Anyone who’s ever owned an older car will know the feeling: the nagging worry at the back of your mind that today might be the day that something important actually stops working. Oh, it’s not the little problems that bother you: the rips in the seats, the buzz out of the rear speakers, and that slow oil leak that might have annoyed you at first, but eventually just blend into the background. So long as the car starts and can get you from point A to B, you can accept the sub-optimal performance that inevitably comes with age. Someday the day will come when you can no longer ignore the mounting issues and you’ll have to get a new vehicle, but today isn’t that day.

Looking at developments over the last few years one could argue that the International Space Station, while quite a bit more advanced and costly than the old beater parked in your driveway, is entering a similar phase of its lifecycle. The first modules of the sprawling orbital complex were launched all the way back in 1998, and had a design lifetime of just 15 years. But with no major failures and the Station’s overall condition remaining stable, both NASA and Russia’s Roscosmos space agency have agreed to several mission extensions.

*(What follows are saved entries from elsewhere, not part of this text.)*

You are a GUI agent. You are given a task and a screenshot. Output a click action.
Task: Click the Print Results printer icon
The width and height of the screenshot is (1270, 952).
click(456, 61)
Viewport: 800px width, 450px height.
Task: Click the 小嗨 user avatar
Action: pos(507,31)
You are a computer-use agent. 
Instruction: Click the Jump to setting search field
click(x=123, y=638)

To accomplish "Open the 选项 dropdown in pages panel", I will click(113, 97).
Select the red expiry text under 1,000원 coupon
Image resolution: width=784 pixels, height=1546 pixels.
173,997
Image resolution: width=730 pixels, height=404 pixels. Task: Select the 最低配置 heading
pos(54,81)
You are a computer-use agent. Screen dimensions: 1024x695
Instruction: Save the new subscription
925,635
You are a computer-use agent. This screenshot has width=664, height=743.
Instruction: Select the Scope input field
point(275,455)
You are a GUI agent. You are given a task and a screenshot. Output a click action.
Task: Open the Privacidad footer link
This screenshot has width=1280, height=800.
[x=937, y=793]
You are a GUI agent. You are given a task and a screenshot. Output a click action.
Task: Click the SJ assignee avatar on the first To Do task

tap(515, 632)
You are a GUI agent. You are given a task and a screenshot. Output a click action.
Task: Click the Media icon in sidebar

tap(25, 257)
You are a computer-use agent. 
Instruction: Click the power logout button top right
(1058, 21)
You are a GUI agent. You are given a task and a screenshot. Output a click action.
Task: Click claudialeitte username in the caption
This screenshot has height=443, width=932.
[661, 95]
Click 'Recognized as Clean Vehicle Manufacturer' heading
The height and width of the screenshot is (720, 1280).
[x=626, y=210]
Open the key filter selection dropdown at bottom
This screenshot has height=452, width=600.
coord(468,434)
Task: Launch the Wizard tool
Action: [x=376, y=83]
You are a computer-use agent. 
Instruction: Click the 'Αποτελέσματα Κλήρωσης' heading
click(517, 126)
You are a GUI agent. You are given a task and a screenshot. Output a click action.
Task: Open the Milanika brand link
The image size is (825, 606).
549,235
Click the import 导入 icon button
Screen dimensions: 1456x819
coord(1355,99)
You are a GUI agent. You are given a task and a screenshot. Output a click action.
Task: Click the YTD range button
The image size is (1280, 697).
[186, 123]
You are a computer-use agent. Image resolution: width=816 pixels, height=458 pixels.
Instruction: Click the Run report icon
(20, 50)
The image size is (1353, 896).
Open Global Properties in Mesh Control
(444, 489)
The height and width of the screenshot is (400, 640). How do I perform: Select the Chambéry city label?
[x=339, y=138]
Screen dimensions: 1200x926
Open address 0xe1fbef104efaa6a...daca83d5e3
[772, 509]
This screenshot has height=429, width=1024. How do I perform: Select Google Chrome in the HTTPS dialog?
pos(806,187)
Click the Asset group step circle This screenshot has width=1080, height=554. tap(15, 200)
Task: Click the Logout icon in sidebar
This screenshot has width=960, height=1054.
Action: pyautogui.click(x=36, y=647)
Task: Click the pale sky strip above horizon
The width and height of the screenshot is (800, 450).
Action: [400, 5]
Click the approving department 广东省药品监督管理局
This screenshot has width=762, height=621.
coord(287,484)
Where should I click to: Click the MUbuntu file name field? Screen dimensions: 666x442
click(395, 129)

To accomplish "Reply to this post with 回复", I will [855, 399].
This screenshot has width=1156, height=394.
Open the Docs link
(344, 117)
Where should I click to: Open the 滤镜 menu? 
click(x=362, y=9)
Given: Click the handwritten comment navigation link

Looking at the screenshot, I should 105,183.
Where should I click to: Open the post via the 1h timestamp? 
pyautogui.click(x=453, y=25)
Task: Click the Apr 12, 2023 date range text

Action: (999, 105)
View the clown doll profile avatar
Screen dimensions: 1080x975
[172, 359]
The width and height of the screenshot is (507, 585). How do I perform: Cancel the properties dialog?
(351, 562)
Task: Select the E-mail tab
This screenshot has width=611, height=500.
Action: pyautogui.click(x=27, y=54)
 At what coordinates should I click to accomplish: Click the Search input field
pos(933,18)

The current agreement will see crews living and working aboard the Station until 2030, but as recently as January, NASA and Roscosmos officials were quoted as saying a further extension isn’t out of the question.

Still, there’s no debating that the ISS isn’t in the same shape it was when construction was formally completed in 2011. A perfect case in point: the fact that the rate of air leaking out of the Russian side of the complex has recently doubled is being treated as little more than a minor annoyance, as mission planners know what the problem is and how to minimize the impact is has on Station operations.